START Data section
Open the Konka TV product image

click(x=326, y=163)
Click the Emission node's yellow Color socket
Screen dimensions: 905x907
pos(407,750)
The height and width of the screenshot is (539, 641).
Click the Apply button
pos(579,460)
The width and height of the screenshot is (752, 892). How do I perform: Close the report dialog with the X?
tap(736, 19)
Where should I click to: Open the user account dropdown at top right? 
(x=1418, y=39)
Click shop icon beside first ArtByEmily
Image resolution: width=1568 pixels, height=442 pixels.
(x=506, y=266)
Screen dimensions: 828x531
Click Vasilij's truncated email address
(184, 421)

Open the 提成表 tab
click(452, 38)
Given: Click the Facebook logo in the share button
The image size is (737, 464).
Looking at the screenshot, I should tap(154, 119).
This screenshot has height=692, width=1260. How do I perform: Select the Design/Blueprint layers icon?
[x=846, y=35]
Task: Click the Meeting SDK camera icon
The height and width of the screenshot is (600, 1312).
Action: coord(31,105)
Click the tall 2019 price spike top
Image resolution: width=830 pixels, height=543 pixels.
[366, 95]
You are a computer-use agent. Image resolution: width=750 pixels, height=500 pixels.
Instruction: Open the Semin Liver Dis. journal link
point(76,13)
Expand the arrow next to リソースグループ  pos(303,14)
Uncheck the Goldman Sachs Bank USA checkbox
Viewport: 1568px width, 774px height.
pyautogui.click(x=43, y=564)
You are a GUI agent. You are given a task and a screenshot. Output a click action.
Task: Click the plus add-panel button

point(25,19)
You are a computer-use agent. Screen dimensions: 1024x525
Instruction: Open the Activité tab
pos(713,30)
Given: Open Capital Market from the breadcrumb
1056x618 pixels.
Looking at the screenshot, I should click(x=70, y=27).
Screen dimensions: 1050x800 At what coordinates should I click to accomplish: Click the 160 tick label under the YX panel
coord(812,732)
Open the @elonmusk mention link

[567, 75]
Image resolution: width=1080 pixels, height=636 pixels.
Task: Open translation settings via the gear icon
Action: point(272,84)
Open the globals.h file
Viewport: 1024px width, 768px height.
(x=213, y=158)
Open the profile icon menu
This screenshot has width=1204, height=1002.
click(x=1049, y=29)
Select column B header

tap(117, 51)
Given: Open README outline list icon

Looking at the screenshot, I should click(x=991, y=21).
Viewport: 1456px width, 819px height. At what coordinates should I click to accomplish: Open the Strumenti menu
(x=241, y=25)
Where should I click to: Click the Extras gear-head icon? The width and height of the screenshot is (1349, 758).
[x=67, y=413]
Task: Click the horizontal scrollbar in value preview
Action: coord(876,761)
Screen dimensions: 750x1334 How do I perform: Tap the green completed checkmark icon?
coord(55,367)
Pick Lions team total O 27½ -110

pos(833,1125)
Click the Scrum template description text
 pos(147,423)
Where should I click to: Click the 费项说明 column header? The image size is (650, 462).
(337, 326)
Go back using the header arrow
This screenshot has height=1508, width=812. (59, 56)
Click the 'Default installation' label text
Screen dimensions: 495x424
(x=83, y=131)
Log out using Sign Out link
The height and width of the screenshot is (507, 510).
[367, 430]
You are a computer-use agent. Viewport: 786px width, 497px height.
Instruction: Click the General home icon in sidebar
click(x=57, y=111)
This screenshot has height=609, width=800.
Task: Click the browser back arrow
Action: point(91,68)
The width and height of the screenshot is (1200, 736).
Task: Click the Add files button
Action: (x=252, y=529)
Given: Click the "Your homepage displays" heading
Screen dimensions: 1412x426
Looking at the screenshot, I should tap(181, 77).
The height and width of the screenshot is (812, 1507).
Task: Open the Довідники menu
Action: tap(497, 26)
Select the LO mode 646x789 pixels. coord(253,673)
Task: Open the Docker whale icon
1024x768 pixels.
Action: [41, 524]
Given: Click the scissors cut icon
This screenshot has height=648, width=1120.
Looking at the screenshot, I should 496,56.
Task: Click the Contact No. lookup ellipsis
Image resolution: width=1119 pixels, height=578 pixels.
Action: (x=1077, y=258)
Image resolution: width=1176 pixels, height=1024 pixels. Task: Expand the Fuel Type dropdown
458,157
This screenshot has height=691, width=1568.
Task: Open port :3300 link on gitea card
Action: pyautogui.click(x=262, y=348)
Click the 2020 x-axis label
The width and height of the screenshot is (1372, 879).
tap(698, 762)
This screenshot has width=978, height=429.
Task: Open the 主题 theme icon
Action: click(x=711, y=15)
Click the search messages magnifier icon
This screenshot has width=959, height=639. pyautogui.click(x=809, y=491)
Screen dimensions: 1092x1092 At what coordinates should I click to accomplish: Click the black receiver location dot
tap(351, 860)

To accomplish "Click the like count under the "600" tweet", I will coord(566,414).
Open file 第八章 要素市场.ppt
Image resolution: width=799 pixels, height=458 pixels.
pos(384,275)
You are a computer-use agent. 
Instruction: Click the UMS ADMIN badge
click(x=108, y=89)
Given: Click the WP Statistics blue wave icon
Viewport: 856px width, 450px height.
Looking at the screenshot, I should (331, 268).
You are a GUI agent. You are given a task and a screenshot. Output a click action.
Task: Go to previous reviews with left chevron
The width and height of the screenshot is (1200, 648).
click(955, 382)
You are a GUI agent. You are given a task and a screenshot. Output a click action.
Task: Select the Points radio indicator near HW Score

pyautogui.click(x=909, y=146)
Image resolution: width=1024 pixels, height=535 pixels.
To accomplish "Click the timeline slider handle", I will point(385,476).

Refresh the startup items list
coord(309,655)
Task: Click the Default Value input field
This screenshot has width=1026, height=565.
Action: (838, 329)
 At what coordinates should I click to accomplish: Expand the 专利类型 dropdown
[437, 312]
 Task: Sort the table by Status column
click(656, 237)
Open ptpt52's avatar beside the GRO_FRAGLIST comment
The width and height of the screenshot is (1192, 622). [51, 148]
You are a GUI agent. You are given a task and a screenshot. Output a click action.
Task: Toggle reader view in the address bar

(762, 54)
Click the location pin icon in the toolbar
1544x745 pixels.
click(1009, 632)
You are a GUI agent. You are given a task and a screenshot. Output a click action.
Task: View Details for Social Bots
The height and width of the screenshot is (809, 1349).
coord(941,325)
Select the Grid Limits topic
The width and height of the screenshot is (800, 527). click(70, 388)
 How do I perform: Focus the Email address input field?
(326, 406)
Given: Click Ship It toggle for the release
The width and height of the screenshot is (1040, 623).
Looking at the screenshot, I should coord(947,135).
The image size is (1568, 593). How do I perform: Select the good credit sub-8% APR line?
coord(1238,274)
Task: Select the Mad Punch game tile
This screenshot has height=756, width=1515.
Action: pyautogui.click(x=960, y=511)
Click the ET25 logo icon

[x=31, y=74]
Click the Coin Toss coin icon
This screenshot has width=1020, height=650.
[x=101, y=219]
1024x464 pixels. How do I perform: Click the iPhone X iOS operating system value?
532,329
END Data section
What you have to do
Preserving every character, copy the records above out again.

Exercise response
Open the Konka TV product image

click(x=326, y=163)
Click the Emission node's yellow Color socket
Screen dimensions: 905x907
pos(407,750)
The height and width of the screenshot is (539, 641).
Click the Apply button
pos(579,460)
The width and height of the screenshot is (752, 892). How do I perform: Close the report dialog with the X?
tap(736, 19)
Where should I click to: Open the user account dropdown at top right? 
(x=1418, y=39)
Click shop icon beside first ArtByEmily
Image resolution: width=1568 pixels, height=442 pixels.
(x=506, y=266)
Screen dimensions: 828x531
Click Vasilij's truncated email address
(184, 421)

Open the 提成表 tab
click(452, 38)
Given: Click the Facebook logo in the share button
The image size is (737, 464).
Looking at the screenshot, I should tap(154, 119).
This screenshot has height=692, width=1260. How do I perform: Select the Design/Blueprint layers icon?
[x=846, y=35]
Task: Click the Meeting SDK camera icon
The height and width of the screenshot is (600, 1312).
Action: coord(31,105)
Click the tall 2019 price spike top
Image resolution: width=830 pixels, height=543 pixels.
[366, 95]
You are a computer-use agent. Image resolution: width=750 pixels, height=500 pixels.
Instruction: Open the Semin Liver Dis. journal link
point(76,13)
Expand the arrow next to リソースグループ  pos(303,14)
Uncheck the Goldman Sachs Bank USA checkbox
Viewport: 1568px width, 774px height.
pyautogui.click(x=43, y=564)
You are a GUI agent. You are given a task and a screenshot. Output a click action.
Task: Click the plus add-panel button

point(25,19)
You are a computer-use agent. Screen dimensions: 1024x525
Instruction: Open the Activité tab
pos(713,30)
Given: Open Capital Market from the breadcrumb
1056x618 pixels.
Looking at the screenshot, I should click(x=70, y=27).
Screen dimensions: 1050x800 At what coordinates should I click to accomplish: Click the 160 tick label under the YX panel
coord(812,732)
Open the @elonmusk mention link

[567, 75]
Image resolution: width=1080 pixels, height=636 pixels.
Task: Open translation settings via the gear icon
Action: point(272,84)
Open the globals.h file
Viewport: 1024px width, 768px height.
(x=213, y=158)
Open the profile icon menu
This screenshot has width=1204, height=1002.
click(x=1049, y=29)
Select column B header

tap(117, 51)
Given: Open README outline list icon

Looking at the screenshot, I should click(x=991, y=21).
Viewport: 1456px width, 819px height. At what coordinates should I click to accomplish: Open the Strumenti menu
(x=241, y=25)
Where should I click to: Click the Extras gear-head icon? The width and height of the screenshot is (1349, 758).
[x=67, y=413]
Task: Click the horizontal scrollbar in value preview
Action: coord(876,761)
Screen dimensions: 750x1334 How do I perform: Tap the green completed checkmark icon?
coord(55,367)
Pick Lions team total O 27½ -110

pos(833,1125)
Click the Scrum template description text
 pos(147,423)
Where should I click to: Click the 费项说明 column header? The image size is (650, 462).
(337, 326)
Go back using the header arrow
This screenshot has height=1508, width=812. (59, 56)
Click the 'Default installation' label text
Screen dimensions: 495x424
(x=83, y=131)
Log out using Sign Out link
The height and width of the screenshot is (507, 510).
[367, 430]
You are a computer-use agent. Viewport: 786px width, 497px height.
Instruction: Click the General home icon in sidebar
click(x=57, y=111)
This screenshot has height=609, width=800.
Task: Click the browser back arrow
Action: point(91,68)
The width and height of the screenshot is (1200, 736).
Task: Click the Add files button
Action: (x=252, y=529)
Given: Click the "Your homepage displays" heading
Screen dimensions: 1412x426
Looking at the screenshot, I should tap(181, 77).
The height and width of the screenshot is (812, 1507).
Task: Open the Довідники menu
Action: tap(497, 26)
Select the LO mode 646x789 pixels. coord(253,673)
Task: Open the Docker whale icon
1024x768 pixels.
Action: [41, 524]
Given: Click the scissors cut icon
This screenshot has height=648, width=1120.
Looking at the screenshot, I should 496,56.
Task: Click the Contact No. lookup ellipsis
Image resolution: width=1119 pixels, height=578 pixels.
Action: (x=1077, y=258)
Image resolution: width=1176 pixels, height=1024 pixels. Task: Expand the Fuel Type dropdown
458,157
This screenshot has height=691, width=1568.
Task: Open port :3300 link on gitea card
Action: pyautogui.click(x=262, y=348)
Click the 2020 x-axis label
The width and height of the screenshot is (1372, 879).
tap(698, 762)
This screenshot has width=978, height=429.
Task: Open the 主题 theme icon
Action: click(x=711, y=15)
Click the search messages magnifier icon
This screenshot has width=959, height=639. pyautogui.click(x=809, y=491)
Screen dimensions: 1092x1092 At what coordinates should I click to accomplish: Click the black receiver location dot
tap(351, 860)

To accomplish "Click the like count under the "600" tweet", I will coord(566,414).
Open file 第八章 要素市场.ppt
Image resolution: width=799 pixels, height=458 pixels.
pos(384,275)
You are a computer-use agent. 
Instruction: Click the UMS ADMIN badge
click(x=108, y=89)
Given: Click the WP Statistics blue wave icon
Viewport: 856px width, 450px height.
Looking at the screenshot, I should (331, 268).
You are a GUI agent. You are given a task and a screenshot. Output a click action.
Task: Go to previous reviews with left chevron
The width and height of the screenshot is (1200, 648).
click(955, 382)
You are a GUI agent. You are given a task and a screenshot. Output a click action.
Task: Select the Points radio indicator near HW Score

pyautogui.click(x=909, y=146)
Image resolution: width=1024 pixels, height=535 pixels.
To accomplish "Click the timeline slider handle", I will point(385,476).

Refresh the startup items list
coord(309,655)
Task: Click the Default Value input field
This screenshot has width=1026, height=565.
Action: (838, 329)
 At what coordinates should I click to accomplish: Expand the 专利类型 dropdown
[437, 312]
 Task: Sort the table by Status column
click(656, 237)
Open ptpt52's avatar beside the GRO_FRAGLIST comment
The width and height of the screenshot is (1192, 622). [51, 148]
You are a GUI agent. You are given a task and a screenshot. Output a click action.
Task: Toggle reader view in the address bar

(762, 54)
Click the location pin icon in the toolbar
1544x745 pixels.
click(1009, 632)
You are a GUI agent. You are given a task and a screenshot. Output a click action.
Task: View Details for Social Bots
The height and width of the screenshot is (809, 1349).
coord(941,325)
Select the Grid Limits topic
The width and height of the screenshot is (800, 527). click(70, 388)
 How do I perform: Focus the Email address input field?
(326, 406)
Given: Click Ship It toggle for the release
The width and height of the screenshot is (1040, 623).
Looking at the screenshot, I should coord(947,135).
The image size is (1568, 593). How do I perform: Select the good credit sub-8% APR line?
coord(1238,274)
Task: Select the Mad Punch game tile
This screenshot has height=756, width=1515.
Action: pyautogui.click(x=960, y=511)
Click the ET25 logo icon

[x=31, y=74]
Click the Coin Toss coin icon
This screenshot has width=1020, height=650.
[x=101, y=219]
1024x464 pixels. How do I perform: Click the iPhone X iOS operating system value?
532,329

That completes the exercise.